**YOUR TASK**
Every single entry must be restated word for word.

**DATA FOR THIS EXERCISE**
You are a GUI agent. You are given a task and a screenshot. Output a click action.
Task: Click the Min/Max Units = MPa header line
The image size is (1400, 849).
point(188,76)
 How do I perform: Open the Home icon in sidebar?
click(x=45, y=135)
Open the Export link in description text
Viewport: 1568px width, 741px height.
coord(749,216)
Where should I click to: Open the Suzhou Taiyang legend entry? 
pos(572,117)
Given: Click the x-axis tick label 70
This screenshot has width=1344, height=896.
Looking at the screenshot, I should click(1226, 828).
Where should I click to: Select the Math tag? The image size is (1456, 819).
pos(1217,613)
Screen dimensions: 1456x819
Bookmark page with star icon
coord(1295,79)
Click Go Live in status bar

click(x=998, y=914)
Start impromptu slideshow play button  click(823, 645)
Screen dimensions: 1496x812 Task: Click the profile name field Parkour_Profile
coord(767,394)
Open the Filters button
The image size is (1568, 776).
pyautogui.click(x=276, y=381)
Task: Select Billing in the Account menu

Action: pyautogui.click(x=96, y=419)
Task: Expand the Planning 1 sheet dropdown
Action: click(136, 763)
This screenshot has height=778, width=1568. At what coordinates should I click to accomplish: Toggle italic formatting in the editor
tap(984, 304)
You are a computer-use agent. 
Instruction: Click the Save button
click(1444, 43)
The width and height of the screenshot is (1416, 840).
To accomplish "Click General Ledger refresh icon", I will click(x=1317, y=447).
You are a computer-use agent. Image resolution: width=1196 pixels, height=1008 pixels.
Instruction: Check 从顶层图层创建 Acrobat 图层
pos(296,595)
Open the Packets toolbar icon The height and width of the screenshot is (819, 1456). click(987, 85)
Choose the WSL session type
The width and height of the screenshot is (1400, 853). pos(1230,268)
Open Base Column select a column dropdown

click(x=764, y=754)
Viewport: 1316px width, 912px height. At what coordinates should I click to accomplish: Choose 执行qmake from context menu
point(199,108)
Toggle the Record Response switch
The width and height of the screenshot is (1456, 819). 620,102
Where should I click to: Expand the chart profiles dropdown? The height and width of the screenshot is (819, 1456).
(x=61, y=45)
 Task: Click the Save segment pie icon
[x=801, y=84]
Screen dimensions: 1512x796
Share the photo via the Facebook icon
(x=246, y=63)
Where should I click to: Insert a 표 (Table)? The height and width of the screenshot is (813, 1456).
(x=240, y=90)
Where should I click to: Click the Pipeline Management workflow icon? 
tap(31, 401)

**EXPECTED OUTPUT**
You are a GUI agent. You are given a task and a screenshot. Output a click action.
Task: Click the Min/Max Units = MPa header line
The image size is (1400, 849).
point(188,76)
 How do I perform: Open the Home icon in sidebar?
click(x=45, y=135)
Open the Export link in description text
Viewport: 1568px width, 741px height.
coord(749,216)
Where should I click to: Open the Suzhou Taiyang legend entry? 
pos(572,117)
Given: Click the x-axis tick label 70
This screenshot has width=1344, height=896.
Looking at the screenshot, I should click(1226, 828).
Where should I click to: Select the Math tag? The image size is (1456, 819).
pos(1217,613)
Screen dimensions: 1456x819
Bookmark page with star icon
coord(1295,79)
Click Go Live in status bar

click(x=998, y=914)
Start impromptu slideshow play button  click(823, 645)
Screen dimensions: 1496x812 Task: Click the profile name field Parkour_Profile
coord(767,394)
Open the Filters button
The image size is (1568, 776).
pyautogui.click(x=276, y=381)
Task: Select Billing in the Account menu

Action: pyautogui.click(x=96, y=419)
Task: Expand the Planning 1 sheet dropdown
Action: click(136, 763)
This screenshot has height=778, width=1568. At what coordinates should I click to accomplish: Toggle italic formatting in the editor
tap(984, 304)
You are a computer-use agent. 
Instruction: Click the Save button
click(1444, 43)
The width and height of the screenshot is (1416, 840).
To accomplish "Click General Ledger refresh icon", I will click(x=1317, y=447).
You are a computer-use agent. Image resolution: width=1196 pixels, height=1008 pixels.
Instruction: Check 从顶层图层创建 Acrobat 图层
pos(296,595)
Open the Packets toolbar icon The height and width of the screenshot is (819, 1456). click(987, 85)
Choose the WSL session type
The width and height of the screenshot is (1400, 853). pos(1230,268)
Open Base Column select a column dropdown

click(x=764, y=754)
Viewport: 1316px width, 912px height. At what coordinates should I click to accomplish: Choose 执行qmake from context menu
point(199,108)
Toggle the Record Response switch
The width and height of the screenshot is (1456, 819). 620,102
Where should I click to: Expand the chart profiles dropdown? The height and width of the screenshot is (819, 1456).
(x=61, y=45)
 Task: Click the Save segment pie icon
[x=801, y=84]
Screen dimensions: 1512x796
Share the photo via the Facebook icon
(x=246, y=63)
Where should I click to: Insert a 표 (Table)? The height and width of the screenshot is (813, 1456).
(x=240, y=90)
Where should I click to: Click the Pipeline Management workflow icon? 
tap(31, 401)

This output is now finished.